当然,当我运行这两个查询时,第一个查询在0.02秒内完成,第二个查询甚至在1分钟后都没有完成,所以EXPLAIN正确地解释了这些查询。

如果我在list_tag表上没有INNER JOIN,即如果我删除

AND (SELECT list_id FROM list_tag WHERE list_id=l.list_id AND tag_id=246403) IS NOT NULL  

从第一个查询和相应的:

INNER JOIN list_tag lt3 ON lt3.list_id = vrl.list_id AND lt3.tag_id = 246403

从第二个查询开始,那么EXPLAIN为两个查询返回相同的行数,并且这两个查询的运行速度相同。

子查询通常用于将单行作为原子值返回,不过它们也可以用于用IN关键字比较多行之间的值。在SQL语句中几乎任何有意义的地方都允许使用它们,包括目标列表、WHERE子句等等。一个简单的子查询可以用作搜索条件。例如,在一对表之间:

SELECT title 
FROM books 
WHERE author_id = (
    SELECT id 
    FROM authors 
    WHERE last_name = 'Bar' AND first_name = 'Foo'
);

注意,在子查询的结果上使用普通值操作符要求只返回一个字段。如果你想检查一个值是否存在于一组其他值中,请使用in:

SELECT title 
FROM books 
WHERE author_id IN (
    SELECT id FROM authors WHERE last_name ~ '^[A-E]'
);

这显然不同于LEFT-JOIN,你只是想连接表a和表B的东西,即使连接条件在表B中没有找到任何匹配的记录,等等。
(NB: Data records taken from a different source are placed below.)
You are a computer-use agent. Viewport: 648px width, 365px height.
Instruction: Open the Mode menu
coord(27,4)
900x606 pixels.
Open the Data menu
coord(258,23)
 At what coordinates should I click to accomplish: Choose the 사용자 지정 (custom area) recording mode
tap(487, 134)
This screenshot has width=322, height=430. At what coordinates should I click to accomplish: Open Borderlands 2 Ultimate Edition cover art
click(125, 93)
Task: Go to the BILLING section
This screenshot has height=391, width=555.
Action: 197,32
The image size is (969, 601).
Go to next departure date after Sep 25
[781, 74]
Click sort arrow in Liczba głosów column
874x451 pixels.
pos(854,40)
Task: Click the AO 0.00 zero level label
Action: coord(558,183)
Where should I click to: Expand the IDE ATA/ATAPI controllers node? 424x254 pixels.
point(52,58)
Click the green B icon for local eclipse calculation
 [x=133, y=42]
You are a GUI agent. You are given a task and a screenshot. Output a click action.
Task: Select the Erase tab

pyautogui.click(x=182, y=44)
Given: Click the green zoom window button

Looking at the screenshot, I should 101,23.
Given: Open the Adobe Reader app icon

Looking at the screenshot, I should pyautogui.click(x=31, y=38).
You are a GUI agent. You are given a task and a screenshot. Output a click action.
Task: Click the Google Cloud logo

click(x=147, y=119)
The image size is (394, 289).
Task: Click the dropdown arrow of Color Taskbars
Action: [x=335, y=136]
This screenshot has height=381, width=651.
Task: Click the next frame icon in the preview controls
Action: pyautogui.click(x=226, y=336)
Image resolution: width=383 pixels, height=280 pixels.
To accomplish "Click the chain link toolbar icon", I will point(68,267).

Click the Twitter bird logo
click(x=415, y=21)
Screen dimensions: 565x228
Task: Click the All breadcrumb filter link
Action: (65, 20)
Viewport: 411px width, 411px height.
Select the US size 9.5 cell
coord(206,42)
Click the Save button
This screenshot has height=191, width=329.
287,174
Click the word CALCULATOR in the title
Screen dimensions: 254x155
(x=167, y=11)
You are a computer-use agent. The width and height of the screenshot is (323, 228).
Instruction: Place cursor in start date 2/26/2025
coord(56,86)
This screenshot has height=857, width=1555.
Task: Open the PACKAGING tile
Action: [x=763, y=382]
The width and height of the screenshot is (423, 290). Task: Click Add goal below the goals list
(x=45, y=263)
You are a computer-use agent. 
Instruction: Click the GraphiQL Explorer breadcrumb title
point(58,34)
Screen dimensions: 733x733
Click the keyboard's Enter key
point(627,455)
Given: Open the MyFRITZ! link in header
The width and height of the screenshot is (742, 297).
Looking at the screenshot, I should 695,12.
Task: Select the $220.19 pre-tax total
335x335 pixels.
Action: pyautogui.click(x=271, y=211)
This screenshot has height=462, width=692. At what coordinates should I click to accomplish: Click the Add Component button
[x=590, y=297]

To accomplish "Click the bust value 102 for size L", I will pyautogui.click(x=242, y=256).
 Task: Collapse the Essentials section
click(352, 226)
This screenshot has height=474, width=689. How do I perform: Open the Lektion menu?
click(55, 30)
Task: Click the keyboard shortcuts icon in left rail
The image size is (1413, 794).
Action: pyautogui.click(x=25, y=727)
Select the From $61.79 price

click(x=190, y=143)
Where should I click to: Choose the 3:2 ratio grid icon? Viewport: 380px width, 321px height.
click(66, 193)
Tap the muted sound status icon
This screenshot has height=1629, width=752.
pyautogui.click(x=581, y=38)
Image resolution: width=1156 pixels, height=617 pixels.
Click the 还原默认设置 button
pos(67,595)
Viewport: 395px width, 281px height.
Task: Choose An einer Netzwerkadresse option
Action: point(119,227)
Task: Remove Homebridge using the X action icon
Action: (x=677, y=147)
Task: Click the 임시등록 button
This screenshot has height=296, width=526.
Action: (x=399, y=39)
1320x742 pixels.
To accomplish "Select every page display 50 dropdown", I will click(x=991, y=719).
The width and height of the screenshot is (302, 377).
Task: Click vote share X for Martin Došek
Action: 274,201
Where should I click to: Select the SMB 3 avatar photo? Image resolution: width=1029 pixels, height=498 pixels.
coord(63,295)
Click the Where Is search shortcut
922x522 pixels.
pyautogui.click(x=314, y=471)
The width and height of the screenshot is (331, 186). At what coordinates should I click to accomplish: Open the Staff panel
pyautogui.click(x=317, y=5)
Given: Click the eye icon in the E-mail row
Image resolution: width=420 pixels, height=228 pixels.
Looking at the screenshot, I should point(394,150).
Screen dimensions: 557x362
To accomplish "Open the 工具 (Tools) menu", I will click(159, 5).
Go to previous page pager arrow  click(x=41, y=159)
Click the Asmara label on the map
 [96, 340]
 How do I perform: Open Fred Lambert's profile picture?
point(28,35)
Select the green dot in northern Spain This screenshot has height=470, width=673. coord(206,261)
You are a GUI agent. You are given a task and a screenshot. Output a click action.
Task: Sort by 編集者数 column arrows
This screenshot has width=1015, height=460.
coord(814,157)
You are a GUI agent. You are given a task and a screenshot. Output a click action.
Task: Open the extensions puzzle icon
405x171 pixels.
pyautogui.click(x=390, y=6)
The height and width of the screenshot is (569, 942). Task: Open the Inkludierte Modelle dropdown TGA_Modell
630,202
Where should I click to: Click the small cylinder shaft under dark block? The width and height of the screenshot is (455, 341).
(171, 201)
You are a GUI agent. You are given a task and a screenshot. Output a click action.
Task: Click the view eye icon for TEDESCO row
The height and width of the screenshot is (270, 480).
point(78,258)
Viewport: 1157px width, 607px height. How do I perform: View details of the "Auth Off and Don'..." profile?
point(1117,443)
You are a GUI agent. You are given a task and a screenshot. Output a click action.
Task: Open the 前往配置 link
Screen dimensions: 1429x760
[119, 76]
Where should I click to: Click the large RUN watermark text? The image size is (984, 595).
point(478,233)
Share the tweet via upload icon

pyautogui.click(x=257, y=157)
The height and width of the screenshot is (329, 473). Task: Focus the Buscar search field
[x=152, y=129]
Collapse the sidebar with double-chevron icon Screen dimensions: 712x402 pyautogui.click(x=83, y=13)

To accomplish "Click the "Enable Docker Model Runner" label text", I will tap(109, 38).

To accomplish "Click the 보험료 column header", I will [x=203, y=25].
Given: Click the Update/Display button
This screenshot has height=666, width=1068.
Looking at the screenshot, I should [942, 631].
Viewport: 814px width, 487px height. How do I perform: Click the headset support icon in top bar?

如果你只是担心速度,你必须检查你的数据库,写一个好的查询,看看是否有显著的性能差异。

首先,为了比较这两个,首先你应该区分查询和子查询:

一个子查询类,它总是使用连接编写相应的等效查询 不能使用连接重写的子查询类

对于第一类查询,一个好的RDBMS将把联接查询和子查询视为等效的,并将产生相同的查询计划。

现在甚至mysql也这么做了。

尽管如此,有时它并不会,但这并不意味着连接总是会赢-我有在mysql中使用子查询提高性能的情况。(例如,如果有一些东西阻止mysql计划器正确估计成本,如果计划器没有看到连接变量和子查询变量相同,那么子查询可以通过强制某个路径来优于连接)。

结论是,如果您想确定哪一种查询性能更好,就应该同时测试连接和子查询变量。

对于第二个类,比较没有意义,因为这些查询不能使用连接重写,在这种情况下,子查询是完成所需任务的自然方式,您不应该歧视它们。